The second claim is inaccurate. The statement that private schools can waive tuition to athletes is wrong. The WIAA Handbook strictly prohibits all schools from recruiting athletes (Rule 27.3). More specifically, no student athlete may receive special financial benefits that are not available to all students.
Perhaps this statement suggested that private schools like Archbishop Murphy still grant tuition waivers in violation of WIAA Rules. If so, I question the responsibility of allowing such a claim to be published without a shred of evidence beyond whispers. In any case, the lack of clarity and research regarding this sensitive issue was negligent.
The third claim is misinformed.
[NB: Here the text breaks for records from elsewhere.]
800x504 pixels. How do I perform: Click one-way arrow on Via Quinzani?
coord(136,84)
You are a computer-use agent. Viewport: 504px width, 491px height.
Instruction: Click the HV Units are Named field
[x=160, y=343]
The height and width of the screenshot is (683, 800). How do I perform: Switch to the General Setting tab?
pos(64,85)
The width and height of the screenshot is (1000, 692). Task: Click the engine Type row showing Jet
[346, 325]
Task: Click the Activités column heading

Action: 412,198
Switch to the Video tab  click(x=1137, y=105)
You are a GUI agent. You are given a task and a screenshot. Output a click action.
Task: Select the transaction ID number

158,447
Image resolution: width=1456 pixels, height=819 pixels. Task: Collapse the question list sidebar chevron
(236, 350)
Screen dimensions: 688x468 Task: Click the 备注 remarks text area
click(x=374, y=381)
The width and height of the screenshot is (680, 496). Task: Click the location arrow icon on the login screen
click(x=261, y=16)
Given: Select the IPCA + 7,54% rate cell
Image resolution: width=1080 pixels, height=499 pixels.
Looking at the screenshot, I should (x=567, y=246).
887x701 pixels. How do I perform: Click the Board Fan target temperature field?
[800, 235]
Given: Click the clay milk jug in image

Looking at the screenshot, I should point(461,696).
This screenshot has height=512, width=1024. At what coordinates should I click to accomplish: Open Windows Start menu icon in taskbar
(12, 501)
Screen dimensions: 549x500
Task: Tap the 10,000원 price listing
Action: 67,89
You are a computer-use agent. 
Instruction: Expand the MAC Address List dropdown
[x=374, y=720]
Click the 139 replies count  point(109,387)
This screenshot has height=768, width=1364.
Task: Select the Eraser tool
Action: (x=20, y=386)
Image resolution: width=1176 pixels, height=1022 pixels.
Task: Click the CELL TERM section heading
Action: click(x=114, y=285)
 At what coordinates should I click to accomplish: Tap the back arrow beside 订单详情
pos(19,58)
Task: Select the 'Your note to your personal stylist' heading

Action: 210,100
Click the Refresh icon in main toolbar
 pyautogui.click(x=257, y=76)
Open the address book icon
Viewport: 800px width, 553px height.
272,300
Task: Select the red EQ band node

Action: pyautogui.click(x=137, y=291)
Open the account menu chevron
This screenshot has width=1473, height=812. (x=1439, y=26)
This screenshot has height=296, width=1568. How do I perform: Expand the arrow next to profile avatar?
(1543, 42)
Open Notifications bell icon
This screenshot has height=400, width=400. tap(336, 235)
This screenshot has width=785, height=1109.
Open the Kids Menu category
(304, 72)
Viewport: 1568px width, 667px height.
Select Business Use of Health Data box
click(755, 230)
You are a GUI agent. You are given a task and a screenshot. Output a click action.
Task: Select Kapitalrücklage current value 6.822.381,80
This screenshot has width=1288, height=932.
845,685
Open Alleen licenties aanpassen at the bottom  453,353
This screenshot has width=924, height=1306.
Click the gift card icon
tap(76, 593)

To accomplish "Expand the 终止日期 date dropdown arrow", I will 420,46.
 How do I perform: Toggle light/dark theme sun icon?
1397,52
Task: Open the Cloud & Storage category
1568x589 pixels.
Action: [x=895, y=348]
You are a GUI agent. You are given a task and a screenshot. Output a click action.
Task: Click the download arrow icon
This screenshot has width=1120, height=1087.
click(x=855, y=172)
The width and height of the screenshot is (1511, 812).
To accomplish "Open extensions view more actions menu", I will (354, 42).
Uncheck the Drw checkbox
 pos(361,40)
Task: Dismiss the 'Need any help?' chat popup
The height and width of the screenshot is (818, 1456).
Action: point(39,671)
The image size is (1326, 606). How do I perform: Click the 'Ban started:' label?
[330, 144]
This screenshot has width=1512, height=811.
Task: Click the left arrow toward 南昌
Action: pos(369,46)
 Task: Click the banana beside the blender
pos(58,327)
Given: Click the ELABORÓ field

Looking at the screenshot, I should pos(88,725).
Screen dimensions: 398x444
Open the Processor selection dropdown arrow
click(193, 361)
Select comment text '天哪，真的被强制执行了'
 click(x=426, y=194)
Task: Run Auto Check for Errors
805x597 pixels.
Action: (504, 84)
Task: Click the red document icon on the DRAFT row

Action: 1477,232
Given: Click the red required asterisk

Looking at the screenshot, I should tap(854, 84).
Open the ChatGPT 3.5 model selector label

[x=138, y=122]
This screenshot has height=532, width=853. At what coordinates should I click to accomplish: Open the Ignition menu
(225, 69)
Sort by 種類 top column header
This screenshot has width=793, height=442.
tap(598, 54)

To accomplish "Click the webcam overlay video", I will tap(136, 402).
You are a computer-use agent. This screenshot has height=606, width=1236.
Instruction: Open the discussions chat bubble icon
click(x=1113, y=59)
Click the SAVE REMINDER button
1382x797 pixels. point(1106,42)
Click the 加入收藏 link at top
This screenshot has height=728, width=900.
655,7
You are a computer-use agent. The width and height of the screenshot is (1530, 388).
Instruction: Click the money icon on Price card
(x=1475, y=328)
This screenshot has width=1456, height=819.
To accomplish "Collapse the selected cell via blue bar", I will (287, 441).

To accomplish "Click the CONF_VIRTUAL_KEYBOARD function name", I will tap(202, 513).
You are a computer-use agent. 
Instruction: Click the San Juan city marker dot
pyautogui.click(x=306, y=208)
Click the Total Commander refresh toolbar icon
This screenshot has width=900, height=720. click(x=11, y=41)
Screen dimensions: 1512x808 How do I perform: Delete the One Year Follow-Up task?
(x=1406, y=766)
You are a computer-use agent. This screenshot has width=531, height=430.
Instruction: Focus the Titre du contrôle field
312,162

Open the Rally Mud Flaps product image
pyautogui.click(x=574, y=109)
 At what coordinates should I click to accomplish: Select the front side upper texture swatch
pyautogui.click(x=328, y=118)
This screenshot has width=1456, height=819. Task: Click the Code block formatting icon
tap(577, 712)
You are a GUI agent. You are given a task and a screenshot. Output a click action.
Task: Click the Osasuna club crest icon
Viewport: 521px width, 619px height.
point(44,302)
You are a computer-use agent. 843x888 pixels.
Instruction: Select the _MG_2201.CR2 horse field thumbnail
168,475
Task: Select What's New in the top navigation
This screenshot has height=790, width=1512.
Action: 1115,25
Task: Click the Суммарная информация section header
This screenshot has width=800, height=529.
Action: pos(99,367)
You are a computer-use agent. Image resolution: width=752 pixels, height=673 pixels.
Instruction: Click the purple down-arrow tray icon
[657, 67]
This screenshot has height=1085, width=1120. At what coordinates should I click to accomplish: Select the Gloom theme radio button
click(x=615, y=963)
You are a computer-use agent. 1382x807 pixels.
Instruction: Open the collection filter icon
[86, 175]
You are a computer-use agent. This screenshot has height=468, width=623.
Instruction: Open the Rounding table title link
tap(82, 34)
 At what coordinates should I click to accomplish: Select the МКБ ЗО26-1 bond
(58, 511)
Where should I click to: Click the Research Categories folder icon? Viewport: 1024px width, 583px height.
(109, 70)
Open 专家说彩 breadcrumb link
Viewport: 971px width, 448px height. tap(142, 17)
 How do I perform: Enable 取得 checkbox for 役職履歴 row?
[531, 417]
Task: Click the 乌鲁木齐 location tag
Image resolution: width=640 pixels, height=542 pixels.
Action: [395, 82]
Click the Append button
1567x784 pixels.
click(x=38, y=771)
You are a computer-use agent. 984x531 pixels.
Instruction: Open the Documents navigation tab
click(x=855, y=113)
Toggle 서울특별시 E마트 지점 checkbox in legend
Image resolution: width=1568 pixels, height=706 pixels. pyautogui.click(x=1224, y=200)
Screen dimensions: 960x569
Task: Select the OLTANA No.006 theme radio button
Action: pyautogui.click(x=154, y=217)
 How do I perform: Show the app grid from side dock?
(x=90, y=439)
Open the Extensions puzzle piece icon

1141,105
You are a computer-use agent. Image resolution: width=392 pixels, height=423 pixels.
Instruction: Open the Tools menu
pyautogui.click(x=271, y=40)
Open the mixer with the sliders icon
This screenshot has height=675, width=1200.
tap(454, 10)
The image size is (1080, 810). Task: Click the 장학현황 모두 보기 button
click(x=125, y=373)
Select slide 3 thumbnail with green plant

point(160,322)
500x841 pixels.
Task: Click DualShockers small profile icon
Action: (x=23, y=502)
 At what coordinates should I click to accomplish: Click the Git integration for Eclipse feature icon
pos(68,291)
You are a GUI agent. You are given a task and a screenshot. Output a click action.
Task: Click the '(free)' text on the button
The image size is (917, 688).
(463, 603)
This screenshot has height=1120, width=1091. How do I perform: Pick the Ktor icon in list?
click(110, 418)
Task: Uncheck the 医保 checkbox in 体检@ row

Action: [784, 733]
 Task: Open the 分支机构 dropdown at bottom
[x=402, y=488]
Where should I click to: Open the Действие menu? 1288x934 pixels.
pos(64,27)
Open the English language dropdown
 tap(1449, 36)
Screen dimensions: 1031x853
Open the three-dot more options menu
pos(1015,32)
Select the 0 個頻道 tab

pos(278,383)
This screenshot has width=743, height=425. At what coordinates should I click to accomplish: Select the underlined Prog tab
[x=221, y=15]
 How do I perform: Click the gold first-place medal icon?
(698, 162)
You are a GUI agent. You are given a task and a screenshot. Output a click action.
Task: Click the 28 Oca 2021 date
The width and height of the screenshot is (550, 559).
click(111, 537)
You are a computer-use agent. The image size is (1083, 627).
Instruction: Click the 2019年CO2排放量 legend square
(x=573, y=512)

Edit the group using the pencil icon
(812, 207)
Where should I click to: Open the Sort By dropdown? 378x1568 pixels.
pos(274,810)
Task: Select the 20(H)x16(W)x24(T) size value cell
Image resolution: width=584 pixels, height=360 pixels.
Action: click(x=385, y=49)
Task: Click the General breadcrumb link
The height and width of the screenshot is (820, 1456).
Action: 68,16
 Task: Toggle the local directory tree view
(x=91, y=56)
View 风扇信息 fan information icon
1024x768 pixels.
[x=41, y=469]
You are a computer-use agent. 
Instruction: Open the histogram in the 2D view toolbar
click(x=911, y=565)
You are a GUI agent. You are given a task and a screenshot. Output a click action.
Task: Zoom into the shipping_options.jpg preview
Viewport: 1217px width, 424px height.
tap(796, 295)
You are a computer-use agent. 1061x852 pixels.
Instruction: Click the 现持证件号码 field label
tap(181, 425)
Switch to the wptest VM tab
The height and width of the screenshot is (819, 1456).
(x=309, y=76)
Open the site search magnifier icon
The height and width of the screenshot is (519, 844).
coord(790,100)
Private schools must attract a broad range of students because they operate like businesses. Like any competitor, Archbishop Murphy survives by offering an attractive experience to all students. Tuition assistance is available to all families based exclusively on financial need (Rule 27.3.1). Archbishop Murphy has never provided transportation for any of its students (Rule 27.3.1(A)). The school sponsors open houses to all interested families who want to learn about its college-prep academic program (Rule 27.3.1(C)).
The article focused on the perceived disparity between public and private schools. Granted, there are rational arguments on both sides of that debate. But a choice was made to present an already emotional issue like private school recruiting in the context of Archbishop Murphy High Schools operations and recent sufferings. Accordingly, it would have been more responsible to publish the article after providing more sufficient clarity, evidence of research and information from appropriate school officials.